*** Block opens ***

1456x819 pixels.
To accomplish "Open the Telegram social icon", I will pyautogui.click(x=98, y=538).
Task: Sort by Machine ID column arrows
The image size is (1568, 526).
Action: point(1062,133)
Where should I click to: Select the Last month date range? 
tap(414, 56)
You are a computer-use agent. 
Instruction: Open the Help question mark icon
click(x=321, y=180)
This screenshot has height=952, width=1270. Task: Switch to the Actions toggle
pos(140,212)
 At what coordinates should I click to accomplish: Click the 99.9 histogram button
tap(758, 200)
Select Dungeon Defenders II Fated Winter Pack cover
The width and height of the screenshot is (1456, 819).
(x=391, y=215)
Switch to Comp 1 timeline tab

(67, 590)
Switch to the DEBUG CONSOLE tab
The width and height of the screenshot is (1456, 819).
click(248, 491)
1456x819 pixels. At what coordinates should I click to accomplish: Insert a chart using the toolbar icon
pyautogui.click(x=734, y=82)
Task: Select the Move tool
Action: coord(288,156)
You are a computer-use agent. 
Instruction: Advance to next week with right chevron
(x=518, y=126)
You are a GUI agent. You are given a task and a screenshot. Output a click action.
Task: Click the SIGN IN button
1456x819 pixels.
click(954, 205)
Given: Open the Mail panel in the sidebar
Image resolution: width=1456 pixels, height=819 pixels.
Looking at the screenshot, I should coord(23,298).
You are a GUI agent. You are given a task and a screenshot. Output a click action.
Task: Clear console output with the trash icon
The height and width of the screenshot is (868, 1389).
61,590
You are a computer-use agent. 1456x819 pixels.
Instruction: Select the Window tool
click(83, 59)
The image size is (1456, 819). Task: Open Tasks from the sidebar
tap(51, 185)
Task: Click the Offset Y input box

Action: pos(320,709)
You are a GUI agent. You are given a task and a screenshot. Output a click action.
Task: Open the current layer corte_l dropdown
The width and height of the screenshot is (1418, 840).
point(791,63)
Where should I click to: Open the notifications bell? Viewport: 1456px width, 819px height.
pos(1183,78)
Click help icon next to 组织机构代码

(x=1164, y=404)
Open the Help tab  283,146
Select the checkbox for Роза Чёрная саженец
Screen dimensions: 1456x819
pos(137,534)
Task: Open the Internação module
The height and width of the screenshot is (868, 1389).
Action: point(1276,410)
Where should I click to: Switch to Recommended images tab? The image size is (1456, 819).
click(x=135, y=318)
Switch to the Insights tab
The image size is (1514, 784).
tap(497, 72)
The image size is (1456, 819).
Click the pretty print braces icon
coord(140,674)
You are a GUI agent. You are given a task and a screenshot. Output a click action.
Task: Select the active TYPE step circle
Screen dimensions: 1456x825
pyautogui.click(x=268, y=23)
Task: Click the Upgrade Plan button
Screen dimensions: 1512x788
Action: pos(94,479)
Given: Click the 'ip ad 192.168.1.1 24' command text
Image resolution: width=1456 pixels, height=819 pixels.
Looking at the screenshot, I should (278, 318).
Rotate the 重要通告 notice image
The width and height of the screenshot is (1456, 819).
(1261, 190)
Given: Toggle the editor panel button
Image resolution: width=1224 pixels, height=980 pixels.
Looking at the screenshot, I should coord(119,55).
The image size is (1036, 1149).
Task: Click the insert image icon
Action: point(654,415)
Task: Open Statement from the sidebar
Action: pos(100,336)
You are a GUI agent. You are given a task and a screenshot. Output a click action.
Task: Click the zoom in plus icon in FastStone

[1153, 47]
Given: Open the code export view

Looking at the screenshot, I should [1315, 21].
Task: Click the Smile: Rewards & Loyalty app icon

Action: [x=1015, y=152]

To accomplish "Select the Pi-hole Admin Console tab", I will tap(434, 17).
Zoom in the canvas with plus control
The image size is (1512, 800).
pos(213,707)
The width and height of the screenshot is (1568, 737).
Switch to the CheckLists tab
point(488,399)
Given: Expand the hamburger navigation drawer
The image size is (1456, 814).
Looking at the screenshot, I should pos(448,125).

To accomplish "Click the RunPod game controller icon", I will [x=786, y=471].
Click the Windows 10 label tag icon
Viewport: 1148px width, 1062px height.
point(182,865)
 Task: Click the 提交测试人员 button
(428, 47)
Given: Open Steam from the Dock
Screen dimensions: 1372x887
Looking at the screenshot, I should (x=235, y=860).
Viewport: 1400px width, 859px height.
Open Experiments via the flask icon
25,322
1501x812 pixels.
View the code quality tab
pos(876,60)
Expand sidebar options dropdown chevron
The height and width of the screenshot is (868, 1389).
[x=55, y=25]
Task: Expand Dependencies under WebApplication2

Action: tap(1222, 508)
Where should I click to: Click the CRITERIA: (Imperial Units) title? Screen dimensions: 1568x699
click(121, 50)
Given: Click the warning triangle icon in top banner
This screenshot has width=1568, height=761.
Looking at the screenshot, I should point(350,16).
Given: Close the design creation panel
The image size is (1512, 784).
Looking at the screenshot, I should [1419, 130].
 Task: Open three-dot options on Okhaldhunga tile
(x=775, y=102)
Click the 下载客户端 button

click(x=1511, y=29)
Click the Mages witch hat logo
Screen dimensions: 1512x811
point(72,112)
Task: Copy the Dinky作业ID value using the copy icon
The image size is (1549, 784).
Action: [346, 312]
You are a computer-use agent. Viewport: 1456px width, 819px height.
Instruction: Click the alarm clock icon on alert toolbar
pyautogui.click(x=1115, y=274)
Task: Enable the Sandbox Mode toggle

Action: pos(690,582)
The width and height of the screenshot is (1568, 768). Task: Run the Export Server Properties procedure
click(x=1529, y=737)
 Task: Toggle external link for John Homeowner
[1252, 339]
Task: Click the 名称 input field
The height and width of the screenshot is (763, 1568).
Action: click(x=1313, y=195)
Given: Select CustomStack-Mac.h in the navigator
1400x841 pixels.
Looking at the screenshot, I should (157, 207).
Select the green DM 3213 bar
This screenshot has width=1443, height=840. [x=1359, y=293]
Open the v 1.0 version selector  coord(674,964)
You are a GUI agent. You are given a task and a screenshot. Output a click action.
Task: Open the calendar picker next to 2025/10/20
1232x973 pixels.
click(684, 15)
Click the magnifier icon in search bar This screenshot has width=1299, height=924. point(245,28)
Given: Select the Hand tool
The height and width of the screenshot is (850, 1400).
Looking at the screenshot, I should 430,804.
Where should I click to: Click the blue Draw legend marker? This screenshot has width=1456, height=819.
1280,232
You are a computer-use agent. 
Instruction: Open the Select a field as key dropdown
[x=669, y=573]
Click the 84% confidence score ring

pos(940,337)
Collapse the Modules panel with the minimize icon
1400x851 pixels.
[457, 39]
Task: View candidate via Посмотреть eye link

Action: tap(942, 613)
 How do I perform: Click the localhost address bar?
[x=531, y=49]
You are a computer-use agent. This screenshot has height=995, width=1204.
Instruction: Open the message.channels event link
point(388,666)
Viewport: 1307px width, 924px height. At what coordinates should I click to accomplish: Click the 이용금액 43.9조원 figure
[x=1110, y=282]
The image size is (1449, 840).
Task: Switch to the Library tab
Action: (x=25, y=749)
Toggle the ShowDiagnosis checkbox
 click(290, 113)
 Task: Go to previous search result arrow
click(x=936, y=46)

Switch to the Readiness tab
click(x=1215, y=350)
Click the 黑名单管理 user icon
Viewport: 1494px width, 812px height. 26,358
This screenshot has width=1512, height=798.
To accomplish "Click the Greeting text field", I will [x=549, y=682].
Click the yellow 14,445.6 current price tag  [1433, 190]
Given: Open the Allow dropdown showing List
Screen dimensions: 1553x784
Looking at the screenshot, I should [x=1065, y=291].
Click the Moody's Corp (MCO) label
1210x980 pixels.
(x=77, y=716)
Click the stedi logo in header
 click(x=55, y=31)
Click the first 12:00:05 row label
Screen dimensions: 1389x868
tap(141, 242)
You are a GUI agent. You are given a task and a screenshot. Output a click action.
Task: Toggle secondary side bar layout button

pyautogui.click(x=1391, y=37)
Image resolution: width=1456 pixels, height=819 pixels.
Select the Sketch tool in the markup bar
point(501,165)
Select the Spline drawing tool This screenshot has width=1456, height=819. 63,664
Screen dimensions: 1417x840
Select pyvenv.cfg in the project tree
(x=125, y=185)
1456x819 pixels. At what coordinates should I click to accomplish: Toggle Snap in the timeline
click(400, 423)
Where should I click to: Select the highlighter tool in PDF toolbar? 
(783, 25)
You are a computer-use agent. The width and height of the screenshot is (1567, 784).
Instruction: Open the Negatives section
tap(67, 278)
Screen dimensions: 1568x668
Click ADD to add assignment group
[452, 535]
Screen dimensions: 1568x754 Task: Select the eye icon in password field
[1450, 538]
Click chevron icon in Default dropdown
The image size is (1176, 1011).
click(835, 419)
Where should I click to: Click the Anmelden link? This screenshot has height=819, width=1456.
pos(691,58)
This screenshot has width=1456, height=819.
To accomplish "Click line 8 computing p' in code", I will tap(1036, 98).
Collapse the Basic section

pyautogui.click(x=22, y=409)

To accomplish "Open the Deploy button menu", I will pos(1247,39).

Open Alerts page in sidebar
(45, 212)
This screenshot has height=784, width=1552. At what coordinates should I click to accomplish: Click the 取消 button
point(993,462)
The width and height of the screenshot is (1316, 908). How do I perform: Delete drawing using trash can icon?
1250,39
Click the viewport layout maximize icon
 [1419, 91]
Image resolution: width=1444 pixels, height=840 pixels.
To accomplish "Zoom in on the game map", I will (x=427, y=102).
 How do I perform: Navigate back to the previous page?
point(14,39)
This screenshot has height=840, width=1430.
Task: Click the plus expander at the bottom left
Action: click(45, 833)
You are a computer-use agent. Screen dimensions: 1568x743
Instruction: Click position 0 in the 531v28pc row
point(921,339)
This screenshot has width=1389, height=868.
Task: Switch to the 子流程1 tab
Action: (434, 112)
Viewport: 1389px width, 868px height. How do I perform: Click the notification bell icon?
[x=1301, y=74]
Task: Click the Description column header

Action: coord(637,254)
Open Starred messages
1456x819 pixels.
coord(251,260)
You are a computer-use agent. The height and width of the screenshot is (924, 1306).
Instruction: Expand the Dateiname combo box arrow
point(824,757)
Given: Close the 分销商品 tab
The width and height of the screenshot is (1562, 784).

*** Block closes ***

Task instructions> Looking at the entries, count the lines where the word "computer" appears, and state the count by itself.

Finished exercise> 9